I loved this route!!! Maybe the start is contrived but I don't care! Not sure how long the flake bit will last though!?
No left hand crack, link it to the undercut-sidepull in the roof, it seemed desperate to me but then it was warm, great finish in exposed position though
quite a difficult smeary move to get below trhe overhang. easy and awesome afterwards
In my view, this route is vastly overrated both in difficulty and quailty. The bottom is contrived and very close to other, easier routes, while the top is quite exciting but safe and closer to 5a if you can use your feet.
Firstly, this route is top class - I'm sure it was designed for climbing on. Secondly, it's harder than Chalkstorm, so the grade's spot on. Recommend this one for shorties. It's a lot harder for the short, but the hard moves improve in quality the more vertically challenged you are!
One of the Roaches best.
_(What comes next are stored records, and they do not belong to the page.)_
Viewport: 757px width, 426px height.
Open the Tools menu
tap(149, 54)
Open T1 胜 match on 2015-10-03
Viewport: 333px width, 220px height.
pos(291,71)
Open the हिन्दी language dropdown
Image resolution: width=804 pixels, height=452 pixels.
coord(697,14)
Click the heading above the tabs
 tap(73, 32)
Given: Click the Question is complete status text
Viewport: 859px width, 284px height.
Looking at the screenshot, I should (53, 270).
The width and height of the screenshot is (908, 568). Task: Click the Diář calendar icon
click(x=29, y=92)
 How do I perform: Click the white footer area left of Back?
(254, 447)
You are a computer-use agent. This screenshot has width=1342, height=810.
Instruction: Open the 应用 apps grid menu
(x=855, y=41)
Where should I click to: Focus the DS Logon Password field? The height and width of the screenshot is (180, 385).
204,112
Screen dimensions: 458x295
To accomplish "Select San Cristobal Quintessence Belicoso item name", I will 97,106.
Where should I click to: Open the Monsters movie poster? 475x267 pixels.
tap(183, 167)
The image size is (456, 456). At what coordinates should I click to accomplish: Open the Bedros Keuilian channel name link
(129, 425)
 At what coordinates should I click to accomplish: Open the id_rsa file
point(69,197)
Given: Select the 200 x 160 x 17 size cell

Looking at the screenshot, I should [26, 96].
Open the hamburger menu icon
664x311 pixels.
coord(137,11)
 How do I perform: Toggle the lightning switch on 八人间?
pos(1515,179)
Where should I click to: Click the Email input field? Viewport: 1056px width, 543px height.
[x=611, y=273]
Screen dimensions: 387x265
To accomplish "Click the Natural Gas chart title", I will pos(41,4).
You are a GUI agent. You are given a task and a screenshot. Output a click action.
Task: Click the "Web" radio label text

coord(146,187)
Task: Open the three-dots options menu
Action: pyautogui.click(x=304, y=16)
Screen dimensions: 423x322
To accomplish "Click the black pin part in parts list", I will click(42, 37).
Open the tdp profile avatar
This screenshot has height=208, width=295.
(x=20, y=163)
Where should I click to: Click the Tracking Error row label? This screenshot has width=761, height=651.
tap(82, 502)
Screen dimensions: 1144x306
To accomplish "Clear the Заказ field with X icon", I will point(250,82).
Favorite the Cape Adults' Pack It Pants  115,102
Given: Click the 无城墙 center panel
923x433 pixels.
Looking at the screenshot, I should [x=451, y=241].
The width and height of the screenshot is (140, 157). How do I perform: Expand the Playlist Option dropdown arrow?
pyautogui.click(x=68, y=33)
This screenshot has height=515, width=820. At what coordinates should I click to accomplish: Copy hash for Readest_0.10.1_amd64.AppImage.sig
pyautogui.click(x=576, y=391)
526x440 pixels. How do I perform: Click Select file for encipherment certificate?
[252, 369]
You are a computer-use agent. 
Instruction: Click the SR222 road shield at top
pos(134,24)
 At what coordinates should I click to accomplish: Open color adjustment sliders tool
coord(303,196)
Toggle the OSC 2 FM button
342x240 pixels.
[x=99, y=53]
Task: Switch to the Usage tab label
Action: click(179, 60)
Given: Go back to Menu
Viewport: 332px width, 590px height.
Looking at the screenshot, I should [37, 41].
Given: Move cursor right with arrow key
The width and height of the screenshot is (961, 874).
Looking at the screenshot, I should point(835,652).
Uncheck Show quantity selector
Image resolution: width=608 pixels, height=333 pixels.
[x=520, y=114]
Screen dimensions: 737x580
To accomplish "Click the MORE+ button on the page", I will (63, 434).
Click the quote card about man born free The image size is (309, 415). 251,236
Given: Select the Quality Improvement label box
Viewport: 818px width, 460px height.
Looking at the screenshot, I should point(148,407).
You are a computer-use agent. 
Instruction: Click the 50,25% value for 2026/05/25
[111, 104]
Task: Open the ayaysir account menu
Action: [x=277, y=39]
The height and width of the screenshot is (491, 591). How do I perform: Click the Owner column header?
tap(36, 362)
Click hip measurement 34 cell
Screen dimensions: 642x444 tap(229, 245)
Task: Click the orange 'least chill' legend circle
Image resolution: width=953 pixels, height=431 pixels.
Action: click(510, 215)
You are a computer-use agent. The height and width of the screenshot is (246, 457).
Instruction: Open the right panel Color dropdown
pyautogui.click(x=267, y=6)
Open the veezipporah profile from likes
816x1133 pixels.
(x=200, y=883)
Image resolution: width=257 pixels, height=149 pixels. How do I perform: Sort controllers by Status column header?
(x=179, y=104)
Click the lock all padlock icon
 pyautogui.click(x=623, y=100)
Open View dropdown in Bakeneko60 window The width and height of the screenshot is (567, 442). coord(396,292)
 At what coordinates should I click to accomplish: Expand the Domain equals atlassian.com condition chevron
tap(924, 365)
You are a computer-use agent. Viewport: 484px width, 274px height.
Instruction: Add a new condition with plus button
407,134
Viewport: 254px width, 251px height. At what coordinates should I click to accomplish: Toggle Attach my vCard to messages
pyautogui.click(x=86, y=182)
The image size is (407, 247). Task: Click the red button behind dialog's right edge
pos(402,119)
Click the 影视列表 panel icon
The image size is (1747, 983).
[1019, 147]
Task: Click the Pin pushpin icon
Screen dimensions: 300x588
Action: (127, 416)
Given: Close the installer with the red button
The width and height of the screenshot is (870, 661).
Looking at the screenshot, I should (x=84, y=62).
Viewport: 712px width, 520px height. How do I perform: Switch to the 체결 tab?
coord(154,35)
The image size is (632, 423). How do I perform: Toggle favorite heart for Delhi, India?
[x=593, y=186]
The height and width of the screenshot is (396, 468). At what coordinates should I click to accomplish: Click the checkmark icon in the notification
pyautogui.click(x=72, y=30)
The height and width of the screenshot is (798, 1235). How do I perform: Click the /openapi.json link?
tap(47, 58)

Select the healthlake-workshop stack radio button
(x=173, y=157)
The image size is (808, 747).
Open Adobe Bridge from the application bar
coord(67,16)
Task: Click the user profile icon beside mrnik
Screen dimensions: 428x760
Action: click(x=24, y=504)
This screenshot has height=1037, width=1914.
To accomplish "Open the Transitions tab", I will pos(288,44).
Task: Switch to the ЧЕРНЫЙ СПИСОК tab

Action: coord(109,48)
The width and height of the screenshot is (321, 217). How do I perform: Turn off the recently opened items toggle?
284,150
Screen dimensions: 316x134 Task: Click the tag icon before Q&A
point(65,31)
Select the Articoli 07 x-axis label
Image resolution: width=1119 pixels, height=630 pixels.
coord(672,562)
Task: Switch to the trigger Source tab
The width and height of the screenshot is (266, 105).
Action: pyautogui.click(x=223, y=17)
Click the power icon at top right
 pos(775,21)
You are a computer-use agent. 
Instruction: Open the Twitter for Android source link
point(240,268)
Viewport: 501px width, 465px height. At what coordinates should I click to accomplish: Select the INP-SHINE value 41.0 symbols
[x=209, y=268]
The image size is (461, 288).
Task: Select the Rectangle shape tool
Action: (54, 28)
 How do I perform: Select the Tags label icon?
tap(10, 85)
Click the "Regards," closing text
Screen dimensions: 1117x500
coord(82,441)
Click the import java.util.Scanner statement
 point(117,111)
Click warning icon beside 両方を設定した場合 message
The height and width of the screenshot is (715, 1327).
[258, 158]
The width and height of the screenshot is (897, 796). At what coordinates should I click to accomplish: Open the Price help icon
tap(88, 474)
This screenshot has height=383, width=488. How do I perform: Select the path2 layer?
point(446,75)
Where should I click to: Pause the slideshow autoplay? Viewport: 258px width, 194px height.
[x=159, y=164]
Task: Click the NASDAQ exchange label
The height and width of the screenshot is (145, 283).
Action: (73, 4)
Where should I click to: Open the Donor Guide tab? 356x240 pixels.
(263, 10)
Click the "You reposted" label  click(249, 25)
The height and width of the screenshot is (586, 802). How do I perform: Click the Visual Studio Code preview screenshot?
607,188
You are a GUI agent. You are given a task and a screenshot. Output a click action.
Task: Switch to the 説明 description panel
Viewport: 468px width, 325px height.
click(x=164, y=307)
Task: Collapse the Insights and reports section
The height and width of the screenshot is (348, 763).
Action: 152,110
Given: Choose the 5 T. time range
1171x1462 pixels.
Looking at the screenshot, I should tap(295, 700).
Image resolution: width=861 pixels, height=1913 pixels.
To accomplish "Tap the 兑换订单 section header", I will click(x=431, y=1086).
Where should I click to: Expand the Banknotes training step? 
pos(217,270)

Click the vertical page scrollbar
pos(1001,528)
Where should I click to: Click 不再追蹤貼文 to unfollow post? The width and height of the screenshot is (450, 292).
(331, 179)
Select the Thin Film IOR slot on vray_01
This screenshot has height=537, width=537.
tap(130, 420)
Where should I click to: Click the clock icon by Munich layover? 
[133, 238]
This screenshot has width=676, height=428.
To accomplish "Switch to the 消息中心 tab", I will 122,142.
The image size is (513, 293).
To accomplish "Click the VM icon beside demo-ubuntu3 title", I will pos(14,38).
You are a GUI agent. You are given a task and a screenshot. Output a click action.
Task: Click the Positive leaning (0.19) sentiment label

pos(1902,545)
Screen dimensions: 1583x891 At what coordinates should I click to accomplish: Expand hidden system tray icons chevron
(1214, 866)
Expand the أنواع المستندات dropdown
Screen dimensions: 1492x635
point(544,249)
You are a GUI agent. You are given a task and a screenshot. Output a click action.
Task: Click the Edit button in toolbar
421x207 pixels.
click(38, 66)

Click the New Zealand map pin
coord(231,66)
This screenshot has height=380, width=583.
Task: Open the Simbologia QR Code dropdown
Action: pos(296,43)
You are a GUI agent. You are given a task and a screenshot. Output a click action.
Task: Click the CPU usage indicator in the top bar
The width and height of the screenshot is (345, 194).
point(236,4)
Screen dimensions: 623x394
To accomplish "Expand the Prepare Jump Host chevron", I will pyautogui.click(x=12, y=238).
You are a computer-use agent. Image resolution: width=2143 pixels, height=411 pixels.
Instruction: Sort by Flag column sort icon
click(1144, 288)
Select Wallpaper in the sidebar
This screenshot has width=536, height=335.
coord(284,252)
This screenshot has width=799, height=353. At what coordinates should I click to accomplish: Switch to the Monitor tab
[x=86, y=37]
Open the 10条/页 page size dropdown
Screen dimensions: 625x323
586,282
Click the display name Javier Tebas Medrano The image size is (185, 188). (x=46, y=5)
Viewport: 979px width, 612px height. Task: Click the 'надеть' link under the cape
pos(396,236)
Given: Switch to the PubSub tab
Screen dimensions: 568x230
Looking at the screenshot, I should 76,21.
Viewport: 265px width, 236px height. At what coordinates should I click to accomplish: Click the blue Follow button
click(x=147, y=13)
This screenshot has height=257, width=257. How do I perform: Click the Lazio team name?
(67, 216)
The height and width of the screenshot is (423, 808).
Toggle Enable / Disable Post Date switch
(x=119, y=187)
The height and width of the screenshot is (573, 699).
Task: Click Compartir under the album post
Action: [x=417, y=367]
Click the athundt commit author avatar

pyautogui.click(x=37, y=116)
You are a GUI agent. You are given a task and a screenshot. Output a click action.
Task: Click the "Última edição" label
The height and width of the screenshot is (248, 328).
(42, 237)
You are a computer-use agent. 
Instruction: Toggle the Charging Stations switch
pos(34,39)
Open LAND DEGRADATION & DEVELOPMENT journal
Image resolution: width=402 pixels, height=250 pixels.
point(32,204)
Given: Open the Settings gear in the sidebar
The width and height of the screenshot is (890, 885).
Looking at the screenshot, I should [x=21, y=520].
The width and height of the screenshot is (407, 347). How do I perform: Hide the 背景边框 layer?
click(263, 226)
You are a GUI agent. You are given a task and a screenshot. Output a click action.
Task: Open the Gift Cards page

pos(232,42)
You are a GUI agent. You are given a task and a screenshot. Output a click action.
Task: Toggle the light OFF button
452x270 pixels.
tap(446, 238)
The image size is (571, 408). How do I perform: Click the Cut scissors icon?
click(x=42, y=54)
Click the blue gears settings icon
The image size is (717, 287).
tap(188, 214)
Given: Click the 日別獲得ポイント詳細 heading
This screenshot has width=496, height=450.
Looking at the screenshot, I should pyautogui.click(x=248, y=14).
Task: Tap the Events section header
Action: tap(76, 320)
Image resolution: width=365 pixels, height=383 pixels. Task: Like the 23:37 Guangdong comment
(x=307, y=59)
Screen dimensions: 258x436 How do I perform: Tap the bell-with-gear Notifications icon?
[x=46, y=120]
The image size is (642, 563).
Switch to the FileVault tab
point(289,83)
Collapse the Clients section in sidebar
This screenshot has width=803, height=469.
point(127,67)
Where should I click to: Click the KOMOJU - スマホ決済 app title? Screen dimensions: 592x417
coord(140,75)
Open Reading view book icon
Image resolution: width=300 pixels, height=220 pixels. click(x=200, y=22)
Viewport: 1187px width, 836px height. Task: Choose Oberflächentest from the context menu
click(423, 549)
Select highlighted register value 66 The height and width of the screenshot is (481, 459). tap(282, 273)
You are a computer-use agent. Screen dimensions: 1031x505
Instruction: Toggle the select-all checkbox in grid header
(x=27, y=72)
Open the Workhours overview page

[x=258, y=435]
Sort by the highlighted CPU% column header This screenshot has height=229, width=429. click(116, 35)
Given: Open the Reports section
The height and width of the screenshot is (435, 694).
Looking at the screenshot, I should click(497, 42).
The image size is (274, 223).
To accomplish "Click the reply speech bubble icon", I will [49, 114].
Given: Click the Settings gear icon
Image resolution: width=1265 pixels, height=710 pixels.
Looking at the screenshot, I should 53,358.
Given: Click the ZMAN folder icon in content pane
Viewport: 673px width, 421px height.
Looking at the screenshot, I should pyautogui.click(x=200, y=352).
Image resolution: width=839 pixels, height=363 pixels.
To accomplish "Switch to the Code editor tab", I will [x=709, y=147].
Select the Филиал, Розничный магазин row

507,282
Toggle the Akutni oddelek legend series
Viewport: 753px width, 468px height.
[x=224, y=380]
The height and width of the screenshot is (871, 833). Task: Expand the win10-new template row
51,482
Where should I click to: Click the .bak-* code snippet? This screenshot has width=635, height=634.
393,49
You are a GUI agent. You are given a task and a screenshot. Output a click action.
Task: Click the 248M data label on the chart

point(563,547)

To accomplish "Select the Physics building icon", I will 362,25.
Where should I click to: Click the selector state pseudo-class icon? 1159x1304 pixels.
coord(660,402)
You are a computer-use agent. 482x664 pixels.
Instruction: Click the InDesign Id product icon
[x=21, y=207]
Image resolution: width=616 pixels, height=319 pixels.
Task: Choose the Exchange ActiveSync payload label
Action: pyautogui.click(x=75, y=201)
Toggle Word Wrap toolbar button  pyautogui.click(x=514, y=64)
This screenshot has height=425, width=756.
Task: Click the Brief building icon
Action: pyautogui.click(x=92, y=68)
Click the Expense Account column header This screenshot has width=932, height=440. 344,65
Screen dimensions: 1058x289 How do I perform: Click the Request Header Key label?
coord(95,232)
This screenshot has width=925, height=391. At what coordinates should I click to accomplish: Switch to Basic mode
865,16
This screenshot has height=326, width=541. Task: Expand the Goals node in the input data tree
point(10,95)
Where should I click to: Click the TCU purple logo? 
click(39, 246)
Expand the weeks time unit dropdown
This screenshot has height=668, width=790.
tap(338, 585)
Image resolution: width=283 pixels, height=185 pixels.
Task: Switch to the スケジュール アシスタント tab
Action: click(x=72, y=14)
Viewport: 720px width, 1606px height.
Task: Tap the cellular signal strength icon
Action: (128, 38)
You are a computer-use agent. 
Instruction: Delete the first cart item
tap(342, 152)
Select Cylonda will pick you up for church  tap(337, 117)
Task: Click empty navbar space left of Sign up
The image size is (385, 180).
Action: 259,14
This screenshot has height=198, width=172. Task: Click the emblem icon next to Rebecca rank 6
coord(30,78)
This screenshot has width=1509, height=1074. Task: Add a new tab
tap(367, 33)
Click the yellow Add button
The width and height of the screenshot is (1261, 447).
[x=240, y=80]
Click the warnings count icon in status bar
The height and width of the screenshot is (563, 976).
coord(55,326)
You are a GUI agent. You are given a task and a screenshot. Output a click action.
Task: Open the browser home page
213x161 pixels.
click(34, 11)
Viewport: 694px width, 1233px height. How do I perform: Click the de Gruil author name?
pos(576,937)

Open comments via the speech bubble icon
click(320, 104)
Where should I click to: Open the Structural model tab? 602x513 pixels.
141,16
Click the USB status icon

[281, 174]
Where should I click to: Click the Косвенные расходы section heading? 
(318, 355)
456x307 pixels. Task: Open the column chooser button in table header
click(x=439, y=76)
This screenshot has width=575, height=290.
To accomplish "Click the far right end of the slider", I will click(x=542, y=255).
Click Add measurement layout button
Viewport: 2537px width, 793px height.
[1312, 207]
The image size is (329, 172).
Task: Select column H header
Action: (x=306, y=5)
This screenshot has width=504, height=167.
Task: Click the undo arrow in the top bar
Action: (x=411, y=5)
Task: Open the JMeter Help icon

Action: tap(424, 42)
Grade spot on. Bottom is difficult for shorties - top difficult for lankies... Colin Allott is 6Ft plus!( but was about 4ft 10ins when he first did it 10 years ago!)
The bottom might be a little bit contrived, but only a little bit and the moves up to the overhang are fantastic. from there on it's great too.I'd give this route 3 stars.
The thin move to get up to the roof probably the tech crux, although gaining the flake is awkward. Layback finish felt easier but much scarier. Good wires and sling on flake, not a good idea to test its integrity with cams.
A summary of the above seems to be right - E2 5c, with the crux at the top of the lower slab, and then a wondeful hand-traverse, rock-over, and layback. It just gets more exciting the higher you get!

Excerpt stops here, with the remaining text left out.